§ **PROBLEM TO WORK ON**
Please reproduce, unchanged, the part of the data below that opens with the line containing "The width and height of the screenshot is (1024, 640)." and closes with the line containing "Action: pos(277,93)", with both of those lines included.

Collection entries:

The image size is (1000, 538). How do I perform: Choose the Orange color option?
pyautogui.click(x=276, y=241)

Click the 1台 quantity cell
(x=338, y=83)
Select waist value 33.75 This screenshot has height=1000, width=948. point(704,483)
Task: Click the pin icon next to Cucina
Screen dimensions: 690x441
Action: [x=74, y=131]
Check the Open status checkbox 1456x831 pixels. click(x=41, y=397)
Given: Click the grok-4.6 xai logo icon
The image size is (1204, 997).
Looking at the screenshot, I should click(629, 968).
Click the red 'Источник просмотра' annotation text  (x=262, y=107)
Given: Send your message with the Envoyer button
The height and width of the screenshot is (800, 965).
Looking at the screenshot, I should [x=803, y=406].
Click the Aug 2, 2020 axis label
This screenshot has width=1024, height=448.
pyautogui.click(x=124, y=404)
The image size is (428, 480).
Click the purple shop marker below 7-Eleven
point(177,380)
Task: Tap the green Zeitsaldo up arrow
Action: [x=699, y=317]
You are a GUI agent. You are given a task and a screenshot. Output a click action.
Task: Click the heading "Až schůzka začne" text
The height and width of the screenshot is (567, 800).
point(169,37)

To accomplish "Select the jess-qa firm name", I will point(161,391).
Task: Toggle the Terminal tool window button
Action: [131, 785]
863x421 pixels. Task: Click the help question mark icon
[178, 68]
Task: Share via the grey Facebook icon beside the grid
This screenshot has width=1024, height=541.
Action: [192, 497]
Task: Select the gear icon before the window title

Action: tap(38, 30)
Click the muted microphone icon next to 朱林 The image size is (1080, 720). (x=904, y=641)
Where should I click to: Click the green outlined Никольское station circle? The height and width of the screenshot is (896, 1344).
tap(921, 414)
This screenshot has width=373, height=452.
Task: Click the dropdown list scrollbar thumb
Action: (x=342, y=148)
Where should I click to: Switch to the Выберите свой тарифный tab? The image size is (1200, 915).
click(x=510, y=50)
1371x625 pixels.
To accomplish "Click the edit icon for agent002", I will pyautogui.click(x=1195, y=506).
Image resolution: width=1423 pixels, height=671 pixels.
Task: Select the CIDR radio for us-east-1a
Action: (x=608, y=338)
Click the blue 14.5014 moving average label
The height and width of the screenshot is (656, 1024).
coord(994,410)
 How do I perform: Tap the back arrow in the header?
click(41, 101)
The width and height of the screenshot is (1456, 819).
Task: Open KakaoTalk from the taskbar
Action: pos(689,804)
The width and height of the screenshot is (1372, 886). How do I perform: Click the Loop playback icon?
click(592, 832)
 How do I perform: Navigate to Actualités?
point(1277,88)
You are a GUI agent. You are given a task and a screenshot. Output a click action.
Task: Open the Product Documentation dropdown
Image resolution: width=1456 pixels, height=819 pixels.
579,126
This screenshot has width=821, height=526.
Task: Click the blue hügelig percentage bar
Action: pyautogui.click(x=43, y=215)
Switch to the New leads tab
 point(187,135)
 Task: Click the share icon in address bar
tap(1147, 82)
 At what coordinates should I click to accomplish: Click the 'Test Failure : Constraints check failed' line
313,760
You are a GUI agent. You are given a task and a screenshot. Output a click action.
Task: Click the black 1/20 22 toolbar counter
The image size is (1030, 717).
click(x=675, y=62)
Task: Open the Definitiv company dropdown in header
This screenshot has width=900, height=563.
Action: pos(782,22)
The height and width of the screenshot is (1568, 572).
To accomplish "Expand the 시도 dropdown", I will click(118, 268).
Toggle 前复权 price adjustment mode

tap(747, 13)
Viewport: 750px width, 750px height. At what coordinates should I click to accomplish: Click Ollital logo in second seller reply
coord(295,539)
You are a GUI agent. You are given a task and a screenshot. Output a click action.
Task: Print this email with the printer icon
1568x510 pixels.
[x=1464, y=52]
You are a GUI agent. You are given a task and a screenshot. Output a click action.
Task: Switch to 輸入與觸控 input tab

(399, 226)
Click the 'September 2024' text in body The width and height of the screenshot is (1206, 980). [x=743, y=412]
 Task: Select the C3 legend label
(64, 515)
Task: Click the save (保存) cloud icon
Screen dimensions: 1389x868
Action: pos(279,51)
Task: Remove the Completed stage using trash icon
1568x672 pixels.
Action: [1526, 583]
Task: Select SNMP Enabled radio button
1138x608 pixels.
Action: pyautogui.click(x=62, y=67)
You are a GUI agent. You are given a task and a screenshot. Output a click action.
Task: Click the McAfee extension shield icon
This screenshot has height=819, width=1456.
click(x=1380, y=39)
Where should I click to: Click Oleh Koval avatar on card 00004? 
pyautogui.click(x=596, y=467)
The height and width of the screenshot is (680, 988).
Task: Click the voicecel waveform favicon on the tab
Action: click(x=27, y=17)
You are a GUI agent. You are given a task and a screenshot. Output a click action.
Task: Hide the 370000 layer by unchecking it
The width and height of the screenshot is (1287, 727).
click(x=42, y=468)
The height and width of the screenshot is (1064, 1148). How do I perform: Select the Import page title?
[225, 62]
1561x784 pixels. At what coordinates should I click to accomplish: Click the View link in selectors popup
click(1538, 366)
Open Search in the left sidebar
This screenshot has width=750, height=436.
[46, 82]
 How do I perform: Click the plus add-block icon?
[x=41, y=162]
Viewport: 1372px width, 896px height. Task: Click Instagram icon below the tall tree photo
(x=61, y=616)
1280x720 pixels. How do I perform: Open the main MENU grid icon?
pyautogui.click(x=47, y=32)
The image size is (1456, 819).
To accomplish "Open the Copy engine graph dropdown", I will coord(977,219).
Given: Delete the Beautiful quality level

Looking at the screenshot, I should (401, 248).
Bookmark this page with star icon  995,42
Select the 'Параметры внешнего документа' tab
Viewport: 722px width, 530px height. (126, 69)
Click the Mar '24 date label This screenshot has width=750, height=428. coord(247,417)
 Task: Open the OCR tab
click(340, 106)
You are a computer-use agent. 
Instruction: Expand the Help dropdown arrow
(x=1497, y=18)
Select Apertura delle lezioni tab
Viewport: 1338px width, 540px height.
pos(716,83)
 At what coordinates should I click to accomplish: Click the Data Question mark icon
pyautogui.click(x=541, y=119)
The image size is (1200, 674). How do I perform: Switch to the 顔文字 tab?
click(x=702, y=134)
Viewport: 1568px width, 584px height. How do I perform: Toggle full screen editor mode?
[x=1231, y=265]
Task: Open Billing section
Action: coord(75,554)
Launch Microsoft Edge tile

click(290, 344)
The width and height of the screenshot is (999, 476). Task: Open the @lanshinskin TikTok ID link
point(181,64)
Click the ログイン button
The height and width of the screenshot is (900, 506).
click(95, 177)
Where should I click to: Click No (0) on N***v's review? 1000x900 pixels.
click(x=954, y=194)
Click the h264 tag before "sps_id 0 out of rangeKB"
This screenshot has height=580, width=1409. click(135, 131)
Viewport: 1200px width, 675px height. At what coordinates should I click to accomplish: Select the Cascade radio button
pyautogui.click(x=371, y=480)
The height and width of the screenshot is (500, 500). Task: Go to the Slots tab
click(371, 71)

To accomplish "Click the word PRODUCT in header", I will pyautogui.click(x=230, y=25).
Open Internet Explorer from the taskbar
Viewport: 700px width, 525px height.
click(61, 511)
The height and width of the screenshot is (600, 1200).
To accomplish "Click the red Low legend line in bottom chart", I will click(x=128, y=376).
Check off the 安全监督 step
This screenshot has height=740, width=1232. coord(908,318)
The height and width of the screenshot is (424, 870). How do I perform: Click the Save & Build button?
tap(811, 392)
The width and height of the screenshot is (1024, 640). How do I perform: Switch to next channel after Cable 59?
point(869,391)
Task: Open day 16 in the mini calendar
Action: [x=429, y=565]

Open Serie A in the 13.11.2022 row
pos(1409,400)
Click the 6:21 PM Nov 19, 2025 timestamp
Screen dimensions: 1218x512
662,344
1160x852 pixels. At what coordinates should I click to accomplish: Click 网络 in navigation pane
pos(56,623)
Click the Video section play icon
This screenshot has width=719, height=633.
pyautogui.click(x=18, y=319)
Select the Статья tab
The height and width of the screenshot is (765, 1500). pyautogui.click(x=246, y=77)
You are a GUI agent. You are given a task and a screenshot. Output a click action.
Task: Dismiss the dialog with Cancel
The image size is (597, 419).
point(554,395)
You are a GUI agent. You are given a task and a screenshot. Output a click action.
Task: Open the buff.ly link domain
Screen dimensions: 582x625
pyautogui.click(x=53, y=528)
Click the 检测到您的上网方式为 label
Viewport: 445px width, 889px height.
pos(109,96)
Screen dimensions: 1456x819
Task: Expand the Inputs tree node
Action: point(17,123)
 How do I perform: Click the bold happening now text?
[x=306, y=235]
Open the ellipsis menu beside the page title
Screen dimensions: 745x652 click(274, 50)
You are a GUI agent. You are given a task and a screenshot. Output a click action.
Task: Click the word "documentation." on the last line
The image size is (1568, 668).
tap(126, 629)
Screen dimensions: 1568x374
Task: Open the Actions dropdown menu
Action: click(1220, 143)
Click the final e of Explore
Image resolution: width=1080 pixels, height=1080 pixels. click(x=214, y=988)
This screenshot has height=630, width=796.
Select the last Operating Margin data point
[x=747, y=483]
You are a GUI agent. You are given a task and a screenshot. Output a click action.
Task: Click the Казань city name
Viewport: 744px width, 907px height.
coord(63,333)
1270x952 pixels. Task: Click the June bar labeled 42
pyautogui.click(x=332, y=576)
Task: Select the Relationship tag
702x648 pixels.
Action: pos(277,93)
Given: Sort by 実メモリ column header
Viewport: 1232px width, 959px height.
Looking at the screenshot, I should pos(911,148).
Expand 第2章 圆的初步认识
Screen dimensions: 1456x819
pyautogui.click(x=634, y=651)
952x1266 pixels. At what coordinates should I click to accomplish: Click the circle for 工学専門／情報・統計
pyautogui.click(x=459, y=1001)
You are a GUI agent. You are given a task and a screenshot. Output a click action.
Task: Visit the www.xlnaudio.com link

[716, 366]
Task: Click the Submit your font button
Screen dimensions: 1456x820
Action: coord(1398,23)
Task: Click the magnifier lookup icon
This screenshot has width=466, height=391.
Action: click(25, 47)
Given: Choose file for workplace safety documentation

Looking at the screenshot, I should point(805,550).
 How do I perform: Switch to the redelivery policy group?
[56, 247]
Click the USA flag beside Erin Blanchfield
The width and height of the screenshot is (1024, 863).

§ **OUTPUT OF THE EXERCISE**
The width and height of the screenshot is (1024, 640). How do I perform: Switch to next channel after Cable 59?
point(869,391)
Task: Open day 16 in the mini calendar
Action: [x=429, y=565]

Open Serie A in the 13.11.2022 row
pos(1409,400)
Click the 6:21 PM Nov 19, 2025 timestamp
Screen dimensions: 1218x512
662,344
1160x852 pixels. At what coordinates should I click to accomplish: Click 网络 in navigation pane
pos(56,623)
Click the Video section play icon
This screenshot has width=719, height=633.
pyautogui.click(x=18, y=319)
Select the Статья tab
The height and width of the screenshot is (765, 1500). pyautogui.click(x=246, y=77)
You are a GUI agent. You are given a task and a screenshot. Output a click action.
Task: Dismiss the dialog with Cancel
The image size is (597, 419).
point(554,395)
You are a GUI agent. You are given a task and a screenshot. Output a click action.
Task: Open the buff.ly link domain
Screen dimensions: 582x625
pyautogui.click(x=53, y=528)
Click the 检测到您的上网方式为 label
Viewport: 445px width, 889px height.
pos(109,96)
Screen dimensions: 1456x819
Task: Expand the Inputs tree node
Action: point(17,123)
 How do I perform: Click the bold happening now text?
[x=306, y=235]
Open the ellipsis menu beside the page title
Screen dimensions: 745x652 click(274, 50)
You are a GUI agent. You are given a task and a screenshot. Output a click action.
Task: Click the word "documentation." on the last line
The image size is (1568, 668).
tap(126, 629)
Screen dimensions: 1568x374
Task: Open the Actions dropdown menu
Action: click(1220, 143)
Click the final e of Explore
Image resolution: width=1080 pixels, height=1080 pixels. click(x=214, y=988)
This screenshot has height=630, width=796.
Select the last Operating Margin data point
[x=747, y=483]
You are a GUI agent. You are given a task and a screenshot. Output a click action.
Task: Click the Казань city name
Viewport: 744px width, 907px height.
coord(63,333)
1270x952 pixels. Task: Click the June bar labeled 42
pyautogui.click(x=332, y=576)
Task: Select the Relationship tag
702x648 pixels.
Action: pos(277,93)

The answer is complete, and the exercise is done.